Karlijn Visser is the co-founder of Holistik, an online lifestyle magazine for the stylish and sustainable do-gooder. So who else would we ask for their insights on sustainability? Being green is an important part of Karlijn’s life. We wanted to know more.
1. What was the reason you decided to start living more sustainable?
The realization that I do not live in this world alone, and that probably more generations after me will have to live on earth triggered me to live more sustainably. Another reason is these horror videos on worldwide pollution, due to plastic, which is causing a higher death rate of fish and animals. It can’t go on like this! And I know for sure that one person can make a huge difference.
2. How did you get started? What were the easiest and the hardest part in the beginning?
Little changes in your lifestyle can have a huge impact. I always try to have as few appliances on standby as possible. This saves electricity as well as money. That is the fun part of a sustainable lifestyle; it often saves you money as well. I am a huge supporter of using the bike in the city. Even when it rains, I won’t order a taxi. Another tip: always have a small, cotton, re-usable bag with you to work. Just in case you want to go to the supermarket after work. This saves you from having to pay and use a plastic bag.
3. How can people easily make small changes to their lifestyle to make it more sustainable?
Commit to not throw away clothing anymore. Invest in more (expensive) clothing of which you know the charity and second-hand stores are willing to take them in after you are done with them. I love wat Urban Goddess yoga wear does with clothing that their customers don’t want to wear anymore. To have the old clothes returned to them and they recycle it. The reward is an extra discount on your next buy in their store. A great initiative!
What I also keep in mind (even though I can’t always do it because of work) is traveling. Go on 1 or 2 big holidays a year instead of several smaller ones. That is better for the environment. If we are talking about care products: when you can, don’t use spray-type products because of the c02 exhaust. Another great thing you can do: share subscriptions. In our editorial office we share all kinds of magazines. It is a great way to save paper, and therefore trees.
4. A lot of people, and especially woman, are prone to impulse buys. One in three items we buy never sees the light of day. What would you recommend are the best 3 questions to ask yourself before you buy anything:
1. Do you think that you are going to wear that item more than 30 times? If yes, go for it!
2. Can you combine it with other items in your wardrobe with ease? If yes, then you don’t have to buy an extra top for the new leggings.
3. Is the product you want to buy made in a fair, ethical way? So, not made by children or with material that is bad for the environment?
5. Some people find it hard to see what kind of fit or colors suit them. One top could look great on me, but not so great on you. What would your advice be?

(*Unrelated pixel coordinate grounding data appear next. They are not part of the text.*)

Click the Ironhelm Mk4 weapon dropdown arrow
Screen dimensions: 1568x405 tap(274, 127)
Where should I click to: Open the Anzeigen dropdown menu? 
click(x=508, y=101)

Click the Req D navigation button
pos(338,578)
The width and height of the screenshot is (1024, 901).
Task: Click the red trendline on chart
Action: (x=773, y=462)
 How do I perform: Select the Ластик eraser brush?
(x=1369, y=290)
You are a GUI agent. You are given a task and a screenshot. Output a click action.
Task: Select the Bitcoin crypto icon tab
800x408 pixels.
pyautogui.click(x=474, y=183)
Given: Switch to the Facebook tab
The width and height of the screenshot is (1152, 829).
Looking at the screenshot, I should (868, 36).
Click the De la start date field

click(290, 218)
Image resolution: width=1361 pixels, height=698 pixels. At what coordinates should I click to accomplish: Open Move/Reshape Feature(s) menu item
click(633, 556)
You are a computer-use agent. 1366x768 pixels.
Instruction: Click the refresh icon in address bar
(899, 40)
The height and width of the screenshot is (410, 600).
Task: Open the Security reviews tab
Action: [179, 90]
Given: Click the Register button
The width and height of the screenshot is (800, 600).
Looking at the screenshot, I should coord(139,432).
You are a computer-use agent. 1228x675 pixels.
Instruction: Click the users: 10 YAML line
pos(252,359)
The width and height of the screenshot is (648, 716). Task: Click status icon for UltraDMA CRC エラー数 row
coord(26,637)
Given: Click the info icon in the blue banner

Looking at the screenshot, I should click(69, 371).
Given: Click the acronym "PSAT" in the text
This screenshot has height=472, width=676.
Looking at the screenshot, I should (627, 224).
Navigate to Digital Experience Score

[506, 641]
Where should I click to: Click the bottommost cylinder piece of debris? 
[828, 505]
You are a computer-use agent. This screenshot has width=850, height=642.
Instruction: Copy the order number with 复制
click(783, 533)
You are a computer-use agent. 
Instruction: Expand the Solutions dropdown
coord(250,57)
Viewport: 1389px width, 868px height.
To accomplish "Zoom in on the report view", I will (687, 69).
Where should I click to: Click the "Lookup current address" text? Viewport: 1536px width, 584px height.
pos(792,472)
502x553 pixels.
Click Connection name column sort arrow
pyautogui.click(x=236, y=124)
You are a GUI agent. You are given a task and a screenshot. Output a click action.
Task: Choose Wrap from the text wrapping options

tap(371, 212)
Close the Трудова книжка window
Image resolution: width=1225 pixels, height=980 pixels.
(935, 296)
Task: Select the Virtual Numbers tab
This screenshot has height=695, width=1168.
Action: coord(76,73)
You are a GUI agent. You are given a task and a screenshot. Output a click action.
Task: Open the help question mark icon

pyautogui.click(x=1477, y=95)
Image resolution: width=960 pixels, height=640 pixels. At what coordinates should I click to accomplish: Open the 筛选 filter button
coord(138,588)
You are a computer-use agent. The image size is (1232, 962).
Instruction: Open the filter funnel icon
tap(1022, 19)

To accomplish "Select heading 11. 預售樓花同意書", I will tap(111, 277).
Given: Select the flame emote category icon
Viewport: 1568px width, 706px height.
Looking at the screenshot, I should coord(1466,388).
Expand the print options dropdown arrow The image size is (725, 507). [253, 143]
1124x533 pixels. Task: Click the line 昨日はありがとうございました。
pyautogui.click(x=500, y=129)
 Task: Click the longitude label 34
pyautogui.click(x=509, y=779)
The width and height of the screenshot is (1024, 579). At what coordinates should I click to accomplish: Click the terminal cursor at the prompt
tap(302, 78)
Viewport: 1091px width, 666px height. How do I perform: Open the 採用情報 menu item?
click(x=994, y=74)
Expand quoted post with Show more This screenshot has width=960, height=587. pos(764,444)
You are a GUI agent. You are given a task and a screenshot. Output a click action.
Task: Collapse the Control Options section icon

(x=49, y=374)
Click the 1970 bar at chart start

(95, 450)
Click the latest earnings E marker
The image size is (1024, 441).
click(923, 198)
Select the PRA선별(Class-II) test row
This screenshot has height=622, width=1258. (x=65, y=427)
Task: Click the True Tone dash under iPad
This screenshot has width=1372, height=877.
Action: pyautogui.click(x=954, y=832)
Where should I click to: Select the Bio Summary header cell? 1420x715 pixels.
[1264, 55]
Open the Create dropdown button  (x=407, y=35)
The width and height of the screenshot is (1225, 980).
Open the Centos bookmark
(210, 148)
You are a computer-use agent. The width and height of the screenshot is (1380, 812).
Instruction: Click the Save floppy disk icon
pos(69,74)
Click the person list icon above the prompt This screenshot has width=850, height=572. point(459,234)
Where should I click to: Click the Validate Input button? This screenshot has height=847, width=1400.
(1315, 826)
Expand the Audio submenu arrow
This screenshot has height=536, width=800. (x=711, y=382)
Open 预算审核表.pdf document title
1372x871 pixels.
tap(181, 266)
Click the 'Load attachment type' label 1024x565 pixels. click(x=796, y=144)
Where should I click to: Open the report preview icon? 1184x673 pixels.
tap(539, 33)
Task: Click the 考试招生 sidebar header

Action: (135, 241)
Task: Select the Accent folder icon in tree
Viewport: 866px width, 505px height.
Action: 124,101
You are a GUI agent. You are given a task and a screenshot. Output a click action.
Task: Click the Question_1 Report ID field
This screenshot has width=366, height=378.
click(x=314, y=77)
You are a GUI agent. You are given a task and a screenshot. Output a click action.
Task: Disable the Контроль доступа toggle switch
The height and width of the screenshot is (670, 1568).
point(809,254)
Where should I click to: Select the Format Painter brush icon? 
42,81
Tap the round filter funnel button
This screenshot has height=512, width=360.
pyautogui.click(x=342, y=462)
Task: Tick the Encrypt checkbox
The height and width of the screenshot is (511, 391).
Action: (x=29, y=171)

Invest in a couple of sessions with a personal shopper / stylist and start with a wardrobe detox. I recently did that with Bodo Breg. It was embarrassing: I had at least 7 garbage bags full of clothing that I took to the vintage shop. When your wardrobe is sorted on color and type you will have better overview. Bodo was able to tell me exactly which items I should combine, which colors made me shine and which items showed off my figure in the best light. With these sessions we created a sustainable basis for the all the future shopping trips in the next couple of years. I would recommend it to everyone!